▸ STATED GOAL
Copy the records below word for word, from the line containing "Select NL-F-01 in the function list" to the line containing "will click(1213, 87).", including both of those lines.

▸ TASK MATERIAL

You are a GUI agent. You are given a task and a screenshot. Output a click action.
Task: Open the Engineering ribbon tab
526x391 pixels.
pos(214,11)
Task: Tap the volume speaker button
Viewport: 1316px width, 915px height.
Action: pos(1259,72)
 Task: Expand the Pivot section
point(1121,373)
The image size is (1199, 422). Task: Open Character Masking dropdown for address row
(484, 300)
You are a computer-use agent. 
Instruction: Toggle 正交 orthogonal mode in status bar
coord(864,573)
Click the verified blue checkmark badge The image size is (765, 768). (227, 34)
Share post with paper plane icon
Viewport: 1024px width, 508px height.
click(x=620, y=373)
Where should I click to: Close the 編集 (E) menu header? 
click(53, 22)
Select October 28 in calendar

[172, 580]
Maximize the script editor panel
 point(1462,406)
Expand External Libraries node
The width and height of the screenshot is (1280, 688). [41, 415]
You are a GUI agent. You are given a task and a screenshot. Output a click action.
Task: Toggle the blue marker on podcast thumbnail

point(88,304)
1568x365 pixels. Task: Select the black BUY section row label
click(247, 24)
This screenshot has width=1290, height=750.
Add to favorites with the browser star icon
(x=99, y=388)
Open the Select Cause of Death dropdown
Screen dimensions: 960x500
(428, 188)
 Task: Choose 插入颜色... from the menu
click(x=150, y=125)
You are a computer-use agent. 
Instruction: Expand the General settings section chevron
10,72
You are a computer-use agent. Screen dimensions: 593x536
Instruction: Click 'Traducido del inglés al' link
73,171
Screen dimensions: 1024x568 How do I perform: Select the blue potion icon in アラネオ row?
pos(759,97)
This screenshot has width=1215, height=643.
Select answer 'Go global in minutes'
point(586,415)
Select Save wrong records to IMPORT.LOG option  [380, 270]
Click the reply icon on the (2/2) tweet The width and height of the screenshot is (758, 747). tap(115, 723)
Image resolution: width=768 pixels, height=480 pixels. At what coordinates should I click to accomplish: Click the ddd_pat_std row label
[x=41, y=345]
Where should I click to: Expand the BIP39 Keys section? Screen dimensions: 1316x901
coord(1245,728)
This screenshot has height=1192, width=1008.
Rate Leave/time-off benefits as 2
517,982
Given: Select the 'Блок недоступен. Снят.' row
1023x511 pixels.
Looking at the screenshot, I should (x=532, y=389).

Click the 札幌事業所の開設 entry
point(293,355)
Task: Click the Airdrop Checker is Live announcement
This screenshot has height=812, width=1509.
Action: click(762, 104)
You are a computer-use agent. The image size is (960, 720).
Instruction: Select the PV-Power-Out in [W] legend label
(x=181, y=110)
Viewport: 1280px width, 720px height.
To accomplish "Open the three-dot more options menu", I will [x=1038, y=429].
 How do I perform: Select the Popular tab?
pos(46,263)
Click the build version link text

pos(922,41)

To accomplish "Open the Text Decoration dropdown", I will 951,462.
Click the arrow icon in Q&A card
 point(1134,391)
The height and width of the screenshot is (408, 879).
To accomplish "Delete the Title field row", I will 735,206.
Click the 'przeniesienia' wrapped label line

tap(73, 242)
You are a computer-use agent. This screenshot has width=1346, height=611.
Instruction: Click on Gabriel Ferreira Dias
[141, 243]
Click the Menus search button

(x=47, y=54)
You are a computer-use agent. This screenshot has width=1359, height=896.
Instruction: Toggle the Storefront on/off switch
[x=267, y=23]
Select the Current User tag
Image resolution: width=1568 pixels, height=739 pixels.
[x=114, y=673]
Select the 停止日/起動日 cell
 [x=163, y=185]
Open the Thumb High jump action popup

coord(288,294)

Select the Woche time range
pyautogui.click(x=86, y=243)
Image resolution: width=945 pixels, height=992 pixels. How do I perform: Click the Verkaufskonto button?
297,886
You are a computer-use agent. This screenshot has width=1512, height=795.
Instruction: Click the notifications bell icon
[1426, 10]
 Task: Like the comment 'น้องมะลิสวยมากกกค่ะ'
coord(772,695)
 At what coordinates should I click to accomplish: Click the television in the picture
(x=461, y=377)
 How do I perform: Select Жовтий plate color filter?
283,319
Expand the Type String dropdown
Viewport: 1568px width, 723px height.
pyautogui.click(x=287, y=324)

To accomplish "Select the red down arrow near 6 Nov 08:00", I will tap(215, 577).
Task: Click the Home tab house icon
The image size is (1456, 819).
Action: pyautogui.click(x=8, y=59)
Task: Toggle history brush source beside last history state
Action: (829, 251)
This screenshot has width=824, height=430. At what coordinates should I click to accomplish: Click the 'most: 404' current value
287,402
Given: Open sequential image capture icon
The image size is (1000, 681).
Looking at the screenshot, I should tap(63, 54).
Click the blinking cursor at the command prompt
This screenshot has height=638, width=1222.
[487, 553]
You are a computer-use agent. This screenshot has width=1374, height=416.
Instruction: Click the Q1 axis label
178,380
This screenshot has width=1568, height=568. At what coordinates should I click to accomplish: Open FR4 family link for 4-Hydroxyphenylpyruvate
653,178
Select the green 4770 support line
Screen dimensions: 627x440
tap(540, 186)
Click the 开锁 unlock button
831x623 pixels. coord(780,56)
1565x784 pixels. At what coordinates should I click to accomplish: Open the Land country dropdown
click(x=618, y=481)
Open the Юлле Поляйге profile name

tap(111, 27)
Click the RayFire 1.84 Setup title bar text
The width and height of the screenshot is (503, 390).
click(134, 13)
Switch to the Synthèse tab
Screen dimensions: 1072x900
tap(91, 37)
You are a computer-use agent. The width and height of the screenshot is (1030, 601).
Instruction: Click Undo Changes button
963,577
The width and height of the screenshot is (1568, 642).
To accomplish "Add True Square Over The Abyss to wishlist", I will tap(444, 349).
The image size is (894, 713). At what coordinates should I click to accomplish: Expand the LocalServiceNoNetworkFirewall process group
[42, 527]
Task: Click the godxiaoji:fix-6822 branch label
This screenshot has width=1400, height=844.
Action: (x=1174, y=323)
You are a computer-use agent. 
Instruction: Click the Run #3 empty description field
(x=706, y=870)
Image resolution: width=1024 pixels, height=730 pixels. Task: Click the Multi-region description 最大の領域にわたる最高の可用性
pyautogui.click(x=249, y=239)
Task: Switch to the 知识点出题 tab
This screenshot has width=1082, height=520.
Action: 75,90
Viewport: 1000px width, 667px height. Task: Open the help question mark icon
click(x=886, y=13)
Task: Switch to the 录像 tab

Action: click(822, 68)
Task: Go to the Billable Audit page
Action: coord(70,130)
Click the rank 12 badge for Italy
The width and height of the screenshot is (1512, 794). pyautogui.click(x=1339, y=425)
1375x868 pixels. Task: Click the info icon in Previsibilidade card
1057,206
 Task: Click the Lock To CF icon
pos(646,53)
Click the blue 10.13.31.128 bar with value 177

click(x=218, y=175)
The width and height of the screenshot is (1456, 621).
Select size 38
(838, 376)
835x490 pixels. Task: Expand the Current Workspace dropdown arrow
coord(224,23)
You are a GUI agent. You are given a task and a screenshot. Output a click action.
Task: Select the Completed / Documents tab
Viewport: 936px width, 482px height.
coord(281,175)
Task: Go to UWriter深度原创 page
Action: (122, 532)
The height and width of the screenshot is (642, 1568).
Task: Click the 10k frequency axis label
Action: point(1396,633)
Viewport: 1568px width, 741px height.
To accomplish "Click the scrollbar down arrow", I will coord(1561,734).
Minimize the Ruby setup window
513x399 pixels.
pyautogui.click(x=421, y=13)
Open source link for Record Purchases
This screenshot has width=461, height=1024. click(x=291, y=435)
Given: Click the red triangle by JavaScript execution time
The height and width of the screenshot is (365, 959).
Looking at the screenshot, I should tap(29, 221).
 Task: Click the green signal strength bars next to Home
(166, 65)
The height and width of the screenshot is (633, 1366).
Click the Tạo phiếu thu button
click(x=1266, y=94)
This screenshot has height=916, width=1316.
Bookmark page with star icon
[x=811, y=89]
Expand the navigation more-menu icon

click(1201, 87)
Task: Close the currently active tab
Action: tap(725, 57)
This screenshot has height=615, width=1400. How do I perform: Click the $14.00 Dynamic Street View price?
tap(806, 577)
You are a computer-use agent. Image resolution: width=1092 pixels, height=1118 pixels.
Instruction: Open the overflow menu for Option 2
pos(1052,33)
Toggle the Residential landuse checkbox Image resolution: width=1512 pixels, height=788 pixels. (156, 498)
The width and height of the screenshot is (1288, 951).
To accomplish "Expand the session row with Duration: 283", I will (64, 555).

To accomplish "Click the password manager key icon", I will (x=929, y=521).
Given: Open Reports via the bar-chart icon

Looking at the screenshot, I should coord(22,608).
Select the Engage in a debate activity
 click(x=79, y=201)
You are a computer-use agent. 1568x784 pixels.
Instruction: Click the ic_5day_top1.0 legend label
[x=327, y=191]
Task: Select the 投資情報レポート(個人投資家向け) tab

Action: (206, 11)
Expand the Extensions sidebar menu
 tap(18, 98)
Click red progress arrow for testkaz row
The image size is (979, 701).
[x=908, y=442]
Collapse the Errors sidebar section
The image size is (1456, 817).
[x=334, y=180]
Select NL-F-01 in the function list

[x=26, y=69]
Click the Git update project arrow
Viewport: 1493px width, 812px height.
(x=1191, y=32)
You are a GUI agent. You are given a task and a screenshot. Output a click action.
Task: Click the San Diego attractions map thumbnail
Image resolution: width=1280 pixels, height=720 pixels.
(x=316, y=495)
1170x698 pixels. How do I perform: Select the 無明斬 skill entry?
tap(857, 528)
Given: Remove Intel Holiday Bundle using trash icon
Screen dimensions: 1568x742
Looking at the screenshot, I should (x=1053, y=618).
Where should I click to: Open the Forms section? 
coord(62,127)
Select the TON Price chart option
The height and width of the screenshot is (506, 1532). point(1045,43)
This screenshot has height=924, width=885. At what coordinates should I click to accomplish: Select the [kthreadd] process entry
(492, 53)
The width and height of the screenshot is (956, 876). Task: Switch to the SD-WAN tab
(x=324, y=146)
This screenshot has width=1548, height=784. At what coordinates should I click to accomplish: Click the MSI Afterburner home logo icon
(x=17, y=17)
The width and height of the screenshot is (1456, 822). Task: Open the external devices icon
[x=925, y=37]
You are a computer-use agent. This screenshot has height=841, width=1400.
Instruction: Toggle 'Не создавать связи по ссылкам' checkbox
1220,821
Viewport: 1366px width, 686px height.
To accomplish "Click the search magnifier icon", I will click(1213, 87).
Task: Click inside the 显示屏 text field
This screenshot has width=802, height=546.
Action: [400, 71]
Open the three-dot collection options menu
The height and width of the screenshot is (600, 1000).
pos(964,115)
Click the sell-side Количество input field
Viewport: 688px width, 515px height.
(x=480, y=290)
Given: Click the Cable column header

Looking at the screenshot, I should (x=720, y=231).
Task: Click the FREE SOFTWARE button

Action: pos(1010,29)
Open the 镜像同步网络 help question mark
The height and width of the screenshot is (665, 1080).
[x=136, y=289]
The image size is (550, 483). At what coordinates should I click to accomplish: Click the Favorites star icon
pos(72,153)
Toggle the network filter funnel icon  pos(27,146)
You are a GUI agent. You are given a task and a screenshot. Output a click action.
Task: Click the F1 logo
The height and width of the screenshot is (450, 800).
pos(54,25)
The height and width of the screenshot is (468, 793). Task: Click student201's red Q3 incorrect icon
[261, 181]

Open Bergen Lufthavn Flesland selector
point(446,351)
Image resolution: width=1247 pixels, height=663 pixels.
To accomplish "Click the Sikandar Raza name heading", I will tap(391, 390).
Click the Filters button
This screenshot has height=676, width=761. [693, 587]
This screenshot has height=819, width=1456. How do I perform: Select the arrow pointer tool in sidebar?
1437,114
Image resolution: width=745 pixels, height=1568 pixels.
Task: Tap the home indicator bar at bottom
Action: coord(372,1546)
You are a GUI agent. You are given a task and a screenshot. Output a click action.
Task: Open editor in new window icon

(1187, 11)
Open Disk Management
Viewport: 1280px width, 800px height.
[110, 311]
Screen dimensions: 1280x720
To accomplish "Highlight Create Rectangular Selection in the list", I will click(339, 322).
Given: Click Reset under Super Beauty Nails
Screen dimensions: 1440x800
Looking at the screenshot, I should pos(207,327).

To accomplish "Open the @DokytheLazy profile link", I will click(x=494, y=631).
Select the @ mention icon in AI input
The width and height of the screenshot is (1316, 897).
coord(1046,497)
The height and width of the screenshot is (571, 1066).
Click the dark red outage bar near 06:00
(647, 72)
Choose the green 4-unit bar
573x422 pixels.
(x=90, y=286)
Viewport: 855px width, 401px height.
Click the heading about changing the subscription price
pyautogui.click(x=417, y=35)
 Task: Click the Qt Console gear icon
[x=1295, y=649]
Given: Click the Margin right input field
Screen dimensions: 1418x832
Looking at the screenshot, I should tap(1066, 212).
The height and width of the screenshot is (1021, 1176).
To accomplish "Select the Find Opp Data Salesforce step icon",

▸ THE RESPONSE
Select NL-F-01 in the function list

[x=26, y=69]
Click the Git update project arrow
Viewport: 1493px width, 812px height.
(x=1191, y=32)
You are a GUI agent. You are given a task and a screenshot. Output a click action.
Task: Click the San Diego attractions map thumbnail
Image resolution: width=1280 pixels, height=720 pixels.
(x=316, y=495)
1170x698 pixels. How do I perform: Select the 無明斬 skill entry?
tap(857, 528)
Given: Remove Intel Holiday Bundle using trash icon
Screen dimensions: 1568x742
Looking at the screenshot, I should (x=1053, y=618).
Where should I click to: Open the Forms section? 
coord(62,127)
Select the TON Price chart option
The height and width of the screenshot is (506, 1532). point(1045,43)
This screenshot has height=924, width=885. At what coordinates should I click to accomplish: Select the [kthreadd] process entry
(492, 53)
The width and height of the screenshot is (956, 876). Task: Switch to the SD-WAN tab
(x=324, y=146)
This screenshot has width=1548, height=784. At what coordinates should I click to accomplish: Click the MSI Afterburner home logo icon
(x=17, y=17)
The width and height of the screenshot is (1456, 822). Task: Open the external devices icon
[x=925, y=37]
You are a computer-use agent. This screenshot has height=841, width=1400.
Instruction: Toggle 'Не создавать связи по ссылкам' checkbox
1220,821
Viewport: 1366px width, 686px height.
To accomplish "Click the search magnifier icon", I will click(1213, 87).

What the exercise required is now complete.